The uncertainty of a measuring instrument is determined by identifying all possible sources of error, quantifying each component, and combining them using a standard statistical method, typically by calculating the standard uncertainty and then the expanded uncertainty at a specified confidence level. This process, often guided by the Guide to the Expression of Uncertainty in Measurement (GUM), ensures that the measurement result is reported with a clear interval within which the true value is expected to lie.
What are the main sources of uncertainty in a measurement?
To determine uncertainty, you must first list every factor that could affect the measurement result. Common sources include:
- Instrument calibration: The uncertainty stated in the calibration certificate of the instrument itself.
- Resolution: The smallest increment the instrument can display or read.
- Repeatability: The variation observed when measuring the same quantity multiple times under identical conditions.
- Environmental factors: Temperature, humidity, pressure, or vibration that may influence the instrument or the object being measured.
- Operator skill: Parallax error, timing errors, or inconsistent technique.
- Reference standard: The uncertainty of any standard or artifact used for comparison.
How do you quantify each uncertainty component?
Each source is evaluated and expressed as a standard uncertainty, typically using one of two methods:
- Type A evaluation: Based on statistical analysis of repeated measurements.
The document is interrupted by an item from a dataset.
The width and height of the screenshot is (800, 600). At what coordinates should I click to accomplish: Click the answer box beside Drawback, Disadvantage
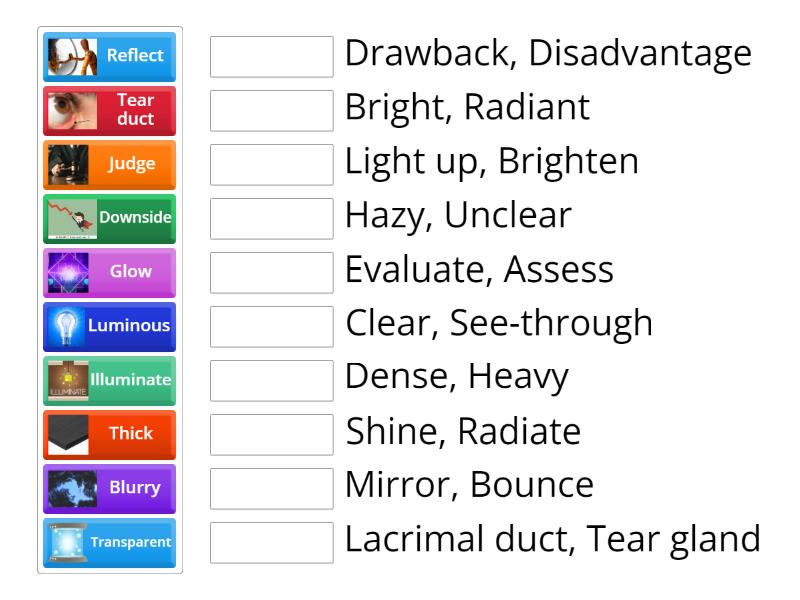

For example, the standard deviation of the mean from a series of readings gives a Type A uncertainty.
- Type B evaluation: Based on other information, such as manufacturer specifications, calibration certificates, or assumed probability distributions (e.g., rectangular or triangular). For instance, if a digital scale has a resolution of 0.01 g, the Type B uncertainty is often calculated as resolution divided by the square root of 12 (for a rectangular distribution).
All components must be converted to the same units and expressed as standard deviations (standard uncertainties).
How do you combine and expand the uncertainties?
Once all standard uncertainties are quantified, they are combined using the root-sum-of-squares (RSS) method to obtain the combined standard uncertainty. This assumes the components are independent. The formula is:
Combined standard uncertainty = square root of (u1² + u2² + u3² + ...)
To report a result with a high confidence level (typically 95%), the combined standard uncertainty is multiplied by a coverage factor (k). For a normal distribution, k=2 gives approximately 95% confidence. The result is the expanded uncertainty, often denoted as U.
| Step | Description | Example (length measurement with a ruler) |
|---|---|---|
| 1. Identify sources | List all error contributors | Resolution, calibration, parallax, temperature |
| 2. Quantify each | Assign standard uncertainty (Type A or B) | Resolution: 0.5 mm / √12 = 0.144 mm |
| 3. Combine | RSS of all standard uncertainties | √(0.144² + 0.1² + 0.2² + 0.05²) = 0.28 mm |
| 4. Expand | Multiply by coverage factor (k=2) | Expanded uncertainty = 0.56 mm (95% confidence) |
How do you report the final uncertainty?
The measurement result should be reported as: measured value ± expanded uncertainty, along with the coverage factor and confidence level. For example: "Length = 150.0 mm ± 0.6 mm (k=2, 95% confidence)." Always include the units and note the method used (e.g., GUM). This allows others to interpret the reliability of your measurement and compare it with other results.